The video “Where are we now” is sick
(sick meaning not normal, not boring), lovely in
a creepy way–Berlin, mute woman, disembodied heads–
I was born in the birthplace of the Brothers Grimm–
explains a lot–Bowie sings “just out walking the dead”
How close was I to suicide in college?
In high school? Too close. I’m glad I danced away.
And Bowie helped. His weirdness, the vast collage
of his career, still here to help me navigate
the perils of middle age–oh here it comes–
the dancing and the danger and the weirdness–just in time
Why does 47 feel so much like 17?
And why is the self-destructive behavior of my middle-age so banal? I haven’t been suicidal for decades. My risky behavior has nothing to do with drunk driving or needles or strangers. (Not that it ever did. Ahem.)
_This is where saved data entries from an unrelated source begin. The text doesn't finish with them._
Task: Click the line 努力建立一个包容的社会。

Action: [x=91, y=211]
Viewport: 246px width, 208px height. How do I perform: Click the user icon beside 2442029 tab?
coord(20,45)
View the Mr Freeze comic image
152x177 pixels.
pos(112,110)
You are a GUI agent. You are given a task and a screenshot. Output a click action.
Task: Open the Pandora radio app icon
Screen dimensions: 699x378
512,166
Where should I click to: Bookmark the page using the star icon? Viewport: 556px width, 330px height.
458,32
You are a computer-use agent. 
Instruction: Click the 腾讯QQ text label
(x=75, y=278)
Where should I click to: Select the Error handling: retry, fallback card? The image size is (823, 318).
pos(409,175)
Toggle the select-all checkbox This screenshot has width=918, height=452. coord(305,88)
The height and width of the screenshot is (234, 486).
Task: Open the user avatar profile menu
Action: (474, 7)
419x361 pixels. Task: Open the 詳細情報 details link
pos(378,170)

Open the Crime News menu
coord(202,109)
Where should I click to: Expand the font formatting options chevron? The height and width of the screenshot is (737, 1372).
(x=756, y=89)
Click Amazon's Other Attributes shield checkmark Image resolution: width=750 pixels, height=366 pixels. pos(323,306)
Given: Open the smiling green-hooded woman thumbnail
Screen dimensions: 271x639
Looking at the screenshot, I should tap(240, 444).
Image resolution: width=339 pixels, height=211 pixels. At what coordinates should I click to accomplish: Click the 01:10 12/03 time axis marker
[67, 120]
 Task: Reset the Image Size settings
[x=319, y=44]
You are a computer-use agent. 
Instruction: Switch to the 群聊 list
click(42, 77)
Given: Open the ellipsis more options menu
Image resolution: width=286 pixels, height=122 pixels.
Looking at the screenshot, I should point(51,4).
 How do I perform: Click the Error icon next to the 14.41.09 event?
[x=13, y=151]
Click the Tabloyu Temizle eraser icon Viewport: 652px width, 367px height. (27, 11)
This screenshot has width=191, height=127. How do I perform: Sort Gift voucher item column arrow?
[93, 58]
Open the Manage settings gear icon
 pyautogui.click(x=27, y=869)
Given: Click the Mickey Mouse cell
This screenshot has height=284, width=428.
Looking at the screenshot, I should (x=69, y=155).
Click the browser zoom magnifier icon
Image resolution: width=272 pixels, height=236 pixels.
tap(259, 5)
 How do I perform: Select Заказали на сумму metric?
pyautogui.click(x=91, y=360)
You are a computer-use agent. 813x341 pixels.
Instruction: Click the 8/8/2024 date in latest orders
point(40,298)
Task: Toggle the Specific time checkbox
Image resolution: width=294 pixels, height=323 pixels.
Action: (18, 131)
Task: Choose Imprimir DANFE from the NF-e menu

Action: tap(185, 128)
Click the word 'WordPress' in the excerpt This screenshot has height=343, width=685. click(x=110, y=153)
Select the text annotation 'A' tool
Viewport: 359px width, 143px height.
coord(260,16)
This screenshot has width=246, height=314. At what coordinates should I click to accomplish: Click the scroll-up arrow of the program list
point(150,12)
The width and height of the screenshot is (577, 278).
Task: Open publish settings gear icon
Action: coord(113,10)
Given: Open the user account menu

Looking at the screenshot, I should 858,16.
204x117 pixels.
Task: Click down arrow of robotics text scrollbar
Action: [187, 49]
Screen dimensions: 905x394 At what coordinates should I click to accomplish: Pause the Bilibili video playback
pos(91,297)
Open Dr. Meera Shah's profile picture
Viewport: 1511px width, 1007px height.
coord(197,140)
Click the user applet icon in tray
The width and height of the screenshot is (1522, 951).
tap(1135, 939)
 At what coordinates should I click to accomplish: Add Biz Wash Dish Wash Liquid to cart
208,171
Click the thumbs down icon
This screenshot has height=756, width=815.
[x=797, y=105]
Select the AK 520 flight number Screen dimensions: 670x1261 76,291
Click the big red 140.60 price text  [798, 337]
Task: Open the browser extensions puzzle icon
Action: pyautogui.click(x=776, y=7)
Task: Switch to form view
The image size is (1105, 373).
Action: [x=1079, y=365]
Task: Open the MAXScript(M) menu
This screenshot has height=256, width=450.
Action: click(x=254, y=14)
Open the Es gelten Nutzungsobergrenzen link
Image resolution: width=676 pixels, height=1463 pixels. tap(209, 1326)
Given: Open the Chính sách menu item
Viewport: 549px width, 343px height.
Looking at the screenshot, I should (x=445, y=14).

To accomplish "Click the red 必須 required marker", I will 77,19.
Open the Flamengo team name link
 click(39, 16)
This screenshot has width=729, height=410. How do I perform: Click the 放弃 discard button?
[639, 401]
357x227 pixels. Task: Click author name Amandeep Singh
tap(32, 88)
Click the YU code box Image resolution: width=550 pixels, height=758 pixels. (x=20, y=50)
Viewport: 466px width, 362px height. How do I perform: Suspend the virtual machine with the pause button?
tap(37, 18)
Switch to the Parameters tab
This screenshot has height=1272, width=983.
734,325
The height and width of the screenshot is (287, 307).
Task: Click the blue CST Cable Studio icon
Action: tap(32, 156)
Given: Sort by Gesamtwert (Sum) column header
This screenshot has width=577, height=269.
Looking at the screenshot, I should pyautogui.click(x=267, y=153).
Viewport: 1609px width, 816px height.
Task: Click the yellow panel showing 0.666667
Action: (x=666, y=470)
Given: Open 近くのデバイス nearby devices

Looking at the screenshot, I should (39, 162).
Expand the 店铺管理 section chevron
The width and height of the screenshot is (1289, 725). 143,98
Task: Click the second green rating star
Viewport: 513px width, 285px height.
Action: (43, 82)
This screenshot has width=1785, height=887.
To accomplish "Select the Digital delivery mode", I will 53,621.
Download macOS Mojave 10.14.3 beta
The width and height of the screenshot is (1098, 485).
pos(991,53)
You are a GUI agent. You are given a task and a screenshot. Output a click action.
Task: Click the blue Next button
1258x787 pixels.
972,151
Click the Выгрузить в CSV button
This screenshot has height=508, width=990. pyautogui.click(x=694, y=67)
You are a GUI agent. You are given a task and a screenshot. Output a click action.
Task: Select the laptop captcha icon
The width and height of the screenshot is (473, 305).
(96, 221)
I just eat too much. And weigh too much. And move too little. And here’s how I tend to handle stress–self-medicate with food, with alcohol (but not enough to actually be interesting about it).
I shuffle things around in my compartmentalized brain, but gracious the clutter’s accumulated.
So. I hadn’t even realized how much I needed a new Bowie album until I saw the video. But I did need it. I do. So thank-you.
(Now I need to hunt for a picture of myself when I used to make my hair look like his.)